(Dataset excerpts)
_ _ _ _ _
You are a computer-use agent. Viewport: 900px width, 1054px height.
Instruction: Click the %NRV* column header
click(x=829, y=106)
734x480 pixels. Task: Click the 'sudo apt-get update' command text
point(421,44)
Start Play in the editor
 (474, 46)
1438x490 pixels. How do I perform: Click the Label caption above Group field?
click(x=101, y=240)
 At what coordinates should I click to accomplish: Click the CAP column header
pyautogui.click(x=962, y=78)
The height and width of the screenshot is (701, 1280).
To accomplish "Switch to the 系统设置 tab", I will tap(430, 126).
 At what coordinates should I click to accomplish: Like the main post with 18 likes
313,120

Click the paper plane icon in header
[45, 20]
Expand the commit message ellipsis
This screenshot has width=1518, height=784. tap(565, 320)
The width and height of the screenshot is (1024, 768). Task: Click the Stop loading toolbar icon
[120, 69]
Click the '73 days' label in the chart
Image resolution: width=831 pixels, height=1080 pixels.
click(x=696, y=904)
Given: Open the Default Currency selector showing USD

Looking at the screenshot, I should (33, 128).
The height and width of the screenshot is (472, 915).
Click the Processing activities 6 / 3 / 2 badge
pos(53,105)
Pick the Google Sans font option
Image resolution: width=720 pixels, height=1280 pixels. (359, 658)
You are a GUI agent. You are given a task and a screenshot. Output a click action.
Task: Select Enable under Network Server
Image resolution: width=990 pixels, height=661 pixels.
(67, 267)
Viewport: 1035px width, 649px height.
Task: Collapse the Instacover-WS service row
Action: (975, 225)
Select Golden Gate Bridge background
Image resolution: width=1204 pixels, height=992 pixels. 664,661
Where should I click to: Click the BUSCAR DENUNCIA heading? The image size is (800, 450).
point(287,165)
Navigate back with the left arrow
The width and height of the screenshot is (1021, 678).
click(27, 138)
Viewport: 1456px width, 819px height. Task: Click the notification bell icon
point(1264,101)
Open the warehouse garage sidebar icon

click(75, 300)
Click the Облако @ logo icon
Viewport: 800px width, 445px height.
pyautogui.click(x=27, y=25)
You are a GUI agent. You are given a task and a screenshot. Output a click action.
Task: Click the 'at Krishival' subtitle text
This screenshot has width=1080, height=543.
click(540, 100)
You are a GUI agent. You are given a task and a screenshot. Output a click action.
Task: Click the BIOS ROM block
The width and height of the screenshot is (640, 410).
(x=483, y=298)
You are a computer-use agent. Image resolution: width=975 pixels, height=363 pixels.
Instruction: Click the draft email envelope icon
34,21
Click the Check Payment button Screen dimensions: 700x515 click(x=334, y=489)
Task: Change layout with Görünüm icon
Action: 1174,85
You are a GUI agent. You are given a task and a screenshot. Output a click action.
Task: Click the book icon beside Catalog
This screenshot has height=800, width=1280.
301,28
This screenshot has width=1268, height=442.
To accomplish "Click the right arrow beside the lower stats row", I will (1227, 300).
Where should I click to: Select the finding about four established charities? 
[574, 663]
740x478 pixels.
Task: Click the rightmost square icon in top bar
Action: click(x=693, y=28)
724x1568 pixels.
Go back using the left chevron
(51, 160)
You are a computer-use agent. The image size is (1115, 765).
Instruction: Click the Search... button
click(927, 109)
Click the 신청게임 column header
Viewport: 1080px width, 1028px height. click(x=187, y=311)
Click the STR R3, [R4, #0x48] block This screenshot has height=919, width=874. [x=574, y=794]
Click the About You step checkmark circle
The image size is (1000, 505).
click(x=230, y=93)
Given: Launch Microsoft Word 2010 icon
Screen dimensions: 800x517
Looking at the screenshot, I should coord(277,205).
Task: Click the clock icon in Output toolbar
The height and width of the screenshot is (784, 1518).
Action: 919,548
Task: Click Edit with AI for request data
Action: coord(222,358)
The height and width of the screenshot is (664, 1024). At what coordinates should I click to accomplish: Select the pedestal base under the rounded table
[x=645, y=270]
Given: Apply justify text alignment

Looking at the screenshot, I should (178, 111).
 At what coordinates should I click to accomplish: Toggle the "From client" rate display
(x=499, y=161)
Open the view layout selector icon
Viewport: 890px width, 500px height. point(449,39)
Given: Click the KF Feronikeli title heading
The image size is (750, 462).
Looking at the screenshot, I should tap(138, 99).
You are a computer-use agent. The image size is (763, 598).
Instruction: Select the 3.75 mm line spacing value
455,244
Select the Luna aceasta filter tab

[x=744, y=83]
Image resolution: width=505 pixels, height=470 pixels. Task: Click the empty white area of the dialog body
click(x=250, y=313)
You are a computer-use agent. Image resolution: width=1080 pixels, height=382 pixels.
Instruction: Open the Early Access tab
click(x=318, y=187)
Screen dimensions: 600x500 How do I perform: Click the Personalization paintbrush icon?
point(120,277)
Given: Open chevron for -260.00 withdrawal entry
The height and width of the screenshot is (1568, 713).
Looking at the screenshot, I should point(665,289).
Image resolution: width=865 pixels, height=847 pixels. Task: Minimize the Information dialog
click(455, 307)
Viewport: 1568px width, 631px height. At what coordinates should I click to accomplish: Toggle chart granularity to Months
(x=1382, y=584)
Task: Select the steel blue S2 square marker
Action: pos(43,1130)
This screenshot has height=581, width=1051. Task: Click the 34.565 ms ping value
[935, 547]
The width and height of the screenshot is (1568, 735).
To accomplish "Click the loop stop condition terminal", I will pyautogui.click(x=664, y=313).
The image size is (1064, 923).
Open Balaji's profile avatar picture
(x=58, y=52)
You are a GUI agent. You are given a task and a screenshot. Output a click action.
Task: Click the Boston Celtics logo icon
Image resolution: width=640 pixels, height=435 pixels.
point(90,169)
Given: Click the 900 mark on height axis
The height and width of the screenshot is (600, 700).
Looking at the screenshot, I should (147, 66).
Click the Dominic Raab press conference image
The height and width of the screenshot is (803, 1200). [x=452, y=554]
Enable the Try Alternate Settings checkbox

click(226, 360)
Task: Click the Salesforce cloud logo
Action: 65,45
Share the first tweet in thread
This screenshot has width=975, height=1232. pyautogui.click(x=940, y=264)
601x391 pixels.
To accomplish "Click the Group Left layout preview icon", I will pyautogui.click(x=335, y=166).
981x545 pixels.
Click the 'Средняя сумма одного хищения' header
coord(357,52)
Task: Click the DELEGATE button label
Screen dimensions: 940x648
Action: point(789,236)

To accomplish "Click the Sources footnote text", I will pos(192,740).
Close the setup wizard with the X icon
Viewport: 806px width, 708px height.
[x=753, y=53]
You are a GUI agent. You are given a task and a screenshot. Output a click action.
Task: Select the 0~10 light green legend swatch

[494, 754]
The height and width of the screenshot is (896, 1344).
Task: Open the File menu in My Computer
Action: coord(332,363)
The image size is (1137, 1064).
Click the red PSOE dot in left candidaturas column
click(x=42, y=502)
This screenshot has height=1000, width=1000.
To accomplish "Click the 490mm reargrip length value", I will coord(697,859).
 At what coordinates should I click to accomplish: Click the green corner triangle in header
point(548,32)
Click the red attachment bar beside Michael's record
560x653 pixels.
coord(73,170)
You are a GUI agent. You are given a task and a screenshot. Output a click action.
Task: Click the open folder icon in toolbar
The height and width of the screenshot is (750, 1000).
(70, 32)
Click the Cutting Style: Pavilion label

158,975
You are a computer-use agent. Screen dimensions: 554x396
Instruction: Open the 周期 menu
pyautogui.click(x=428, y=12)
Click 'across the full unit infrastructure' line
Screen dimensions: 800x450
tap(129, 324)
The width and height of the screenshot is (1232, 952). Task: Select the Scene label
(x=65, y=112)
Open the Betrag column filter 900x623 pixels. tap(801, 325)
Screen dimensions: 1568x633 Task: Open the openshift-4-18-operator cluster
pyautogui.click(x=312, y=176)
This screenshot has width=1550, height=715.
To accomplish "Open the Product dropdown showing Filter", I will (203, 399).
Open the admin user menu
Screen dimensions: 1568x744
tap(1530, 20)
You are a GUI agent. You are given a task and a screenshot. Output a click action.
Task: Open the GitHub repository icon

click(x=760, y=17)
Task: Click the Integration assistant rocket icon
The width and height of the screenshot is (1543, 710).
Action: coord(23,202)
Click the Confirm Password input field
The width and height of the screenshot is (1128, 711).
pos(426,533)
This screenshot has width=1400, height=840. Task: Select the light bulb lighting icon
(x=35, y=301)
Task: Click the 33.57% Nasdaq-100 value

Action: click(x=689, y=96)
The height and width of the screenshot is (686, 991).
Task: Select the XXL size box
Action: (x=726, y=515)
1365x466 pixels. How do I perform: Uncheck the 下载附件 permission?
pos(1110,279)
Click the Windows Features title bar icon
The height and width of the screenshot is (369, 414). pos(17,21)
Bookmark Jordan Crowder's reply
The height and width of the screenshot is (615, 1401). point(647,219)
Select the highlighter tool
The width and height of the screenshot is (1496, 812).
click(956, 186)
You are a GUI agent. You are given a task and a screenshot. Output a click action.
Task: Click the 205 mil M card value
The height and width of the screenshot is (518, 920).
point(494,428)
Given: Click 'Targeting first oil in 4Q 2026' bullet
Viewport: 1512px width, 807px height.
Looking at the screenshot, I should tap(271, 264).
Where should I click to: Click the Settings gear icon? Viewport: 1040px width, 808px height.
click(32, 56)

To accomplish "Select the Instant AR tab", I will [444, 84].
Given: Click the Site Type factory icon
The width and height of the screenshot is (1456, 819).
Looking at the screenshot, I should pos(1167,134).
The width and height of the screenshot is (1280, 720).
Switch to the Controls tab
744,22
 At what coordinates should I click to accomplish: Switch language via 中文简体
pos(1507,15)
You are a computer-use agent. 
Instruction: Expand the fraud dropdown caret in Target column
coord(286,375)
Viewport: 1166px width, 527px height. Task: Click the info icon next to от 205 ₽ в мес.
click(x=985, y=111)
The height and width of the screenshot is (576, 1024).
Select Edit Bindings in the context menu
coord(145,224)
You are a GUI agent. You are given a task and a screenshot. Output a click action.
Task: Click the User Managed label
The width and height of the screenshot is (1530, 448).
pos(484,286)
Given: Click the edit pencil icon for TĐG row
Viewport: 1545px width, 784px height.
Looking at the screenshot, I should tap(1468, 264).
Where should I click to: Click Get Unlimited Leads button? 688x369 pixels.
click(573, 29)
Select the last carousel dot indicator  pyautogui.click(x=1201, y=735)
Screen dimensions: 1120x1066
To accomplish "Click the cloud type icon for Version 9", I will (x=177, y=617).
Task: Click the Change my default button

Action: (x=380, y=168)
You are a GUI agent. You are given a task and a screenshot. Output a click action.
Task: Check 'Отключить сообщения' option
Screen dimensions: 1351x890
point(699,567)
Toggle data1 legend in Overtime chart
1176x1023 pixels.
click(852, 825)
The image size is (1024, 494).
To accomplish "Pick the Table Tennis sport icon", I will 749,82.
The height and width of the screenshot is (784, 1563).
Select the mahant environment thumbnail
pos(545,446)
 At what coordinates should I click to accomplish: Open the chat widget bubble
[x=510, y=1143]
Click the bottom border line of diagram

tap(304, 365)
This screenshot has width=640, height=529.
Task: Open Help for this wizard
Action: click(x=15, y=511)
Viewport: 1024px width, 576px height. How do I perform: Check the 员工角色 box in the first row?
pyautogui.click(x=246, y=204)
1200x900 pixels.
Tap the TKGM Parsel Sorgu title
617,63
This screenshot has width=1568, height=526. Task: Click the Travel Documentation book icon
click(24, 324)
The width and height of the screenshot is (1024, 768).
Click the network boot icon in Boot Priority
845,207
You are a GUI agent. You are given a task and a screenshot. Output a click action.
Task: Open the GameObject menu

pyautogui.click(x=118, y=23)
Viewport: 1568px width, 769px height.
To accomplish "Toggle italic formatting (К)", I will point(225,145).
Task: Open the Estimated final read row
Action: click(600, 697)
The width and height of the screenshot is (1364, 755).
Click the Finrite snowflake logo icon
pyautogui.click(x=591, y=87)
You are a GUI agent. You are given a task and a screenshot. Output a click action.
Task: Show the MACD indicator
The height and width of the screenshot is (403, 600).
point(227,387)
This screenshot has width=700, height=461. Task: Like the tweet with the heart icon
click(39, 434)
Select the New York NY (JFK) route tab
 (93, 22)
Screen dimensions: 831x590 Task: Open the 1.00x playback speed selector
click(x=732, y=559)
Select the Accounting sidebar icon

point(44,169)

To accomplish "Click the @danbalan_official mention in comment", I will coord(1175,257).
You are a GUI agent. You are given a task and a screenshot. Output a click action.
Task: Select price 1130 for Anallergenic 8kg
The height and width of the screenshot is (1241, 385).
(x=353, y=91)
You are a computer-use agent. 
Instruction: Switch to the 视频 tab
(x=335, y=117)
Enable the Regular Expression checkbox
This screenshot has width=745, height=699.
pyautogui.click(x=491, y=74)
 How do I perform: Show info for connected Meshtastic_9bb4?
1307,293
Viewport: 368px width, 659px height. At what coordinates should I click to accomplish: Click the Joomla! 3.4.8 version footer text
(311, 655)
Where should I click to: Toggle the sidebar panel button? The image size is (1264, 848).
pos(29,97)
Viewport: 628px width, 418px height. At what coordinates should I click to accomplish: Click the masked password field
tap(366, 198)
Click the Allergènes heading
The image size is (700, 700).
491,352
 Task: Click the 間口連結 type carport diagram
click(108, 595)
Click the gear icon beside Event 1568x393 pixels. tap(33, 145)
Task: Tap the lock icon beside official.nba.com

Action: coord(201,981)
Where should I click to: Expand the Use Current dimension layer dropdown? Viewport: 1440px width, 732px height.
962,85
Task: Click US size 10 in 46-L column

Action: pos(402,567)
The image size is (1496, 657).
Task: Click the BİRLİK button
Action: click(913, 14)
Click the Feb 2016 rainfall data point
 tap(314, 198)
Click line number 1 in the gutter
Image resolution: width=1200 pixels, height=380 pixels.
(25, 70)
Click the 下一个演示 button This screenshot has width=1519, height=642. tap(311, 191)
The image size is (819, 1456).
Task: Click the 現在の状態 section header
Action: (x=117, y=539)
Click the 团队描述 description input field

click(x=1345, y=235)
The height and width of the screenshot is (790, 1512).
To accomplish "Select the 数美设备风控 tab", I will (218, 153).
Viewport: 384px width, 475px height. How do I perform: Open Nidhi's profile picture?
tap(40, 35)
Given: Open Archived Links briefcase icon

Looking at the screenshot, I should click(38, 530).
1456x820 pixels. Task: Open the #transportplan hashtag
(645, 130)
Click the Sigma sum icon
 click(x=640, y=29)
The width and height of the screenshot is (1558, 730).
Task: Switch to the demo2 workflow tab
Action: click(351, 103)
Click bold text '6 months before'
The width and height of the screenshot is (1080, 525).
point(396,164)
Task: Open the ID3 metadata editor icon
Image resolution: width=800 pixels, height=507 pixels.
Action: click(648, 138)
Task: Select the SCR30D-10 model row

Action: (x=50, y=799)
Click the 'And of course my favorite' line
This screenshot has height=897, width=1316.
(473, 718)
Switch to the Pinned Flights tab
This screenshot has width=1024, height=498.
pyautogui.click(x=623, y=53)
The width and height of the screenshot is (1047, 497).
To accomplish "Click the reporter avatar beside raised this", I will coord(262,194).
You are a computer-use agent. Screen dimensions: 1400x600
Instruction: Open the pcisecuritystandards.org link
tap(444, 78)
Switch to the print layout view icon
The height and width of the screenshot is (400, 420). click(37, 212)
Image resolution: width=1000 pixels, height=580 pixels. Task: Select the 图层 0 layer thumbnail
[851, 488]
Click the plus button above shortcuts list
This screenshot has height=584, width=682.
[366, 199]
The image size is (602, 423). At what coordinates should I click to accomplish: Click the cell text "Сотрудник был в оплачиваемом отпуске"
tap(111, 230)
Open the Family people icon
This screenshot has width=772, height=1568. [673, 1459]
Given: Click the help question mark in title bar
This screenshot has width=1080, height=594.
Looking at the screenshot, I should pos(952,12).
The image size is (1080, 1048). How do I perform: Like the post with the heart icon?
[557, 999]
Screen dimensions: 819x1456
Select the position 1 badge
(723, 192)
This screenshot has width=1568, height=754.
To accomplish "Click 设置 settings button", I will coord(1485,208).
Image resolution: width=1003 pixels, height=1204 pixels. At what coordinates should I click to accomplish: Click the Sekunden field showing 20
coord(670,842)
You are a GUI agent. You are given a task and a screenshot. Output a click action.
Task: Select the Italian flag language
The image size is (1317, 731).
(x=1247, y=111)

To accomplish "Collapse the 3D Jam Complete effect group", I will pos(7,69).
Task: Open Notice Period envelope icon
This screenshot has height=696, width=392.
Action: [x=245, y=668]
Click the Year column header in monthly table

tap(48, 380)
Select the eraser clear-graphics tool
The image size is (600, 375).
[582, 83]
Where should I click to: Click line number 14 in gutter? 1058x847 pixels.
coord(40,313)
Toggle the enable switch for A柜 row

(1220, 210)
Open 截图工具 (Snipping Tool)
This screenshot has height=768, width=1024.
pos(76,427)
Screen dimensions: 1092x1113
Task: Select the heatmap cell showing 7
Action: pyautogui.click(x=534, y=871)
_ _ _ _ _
For the string "indicator", filter the data and copy out each line where it occurs.

Task response:
Select the last carousel dot indicator  pyautogui.click(x=1201, y=735)
Task: Show the MACD indicator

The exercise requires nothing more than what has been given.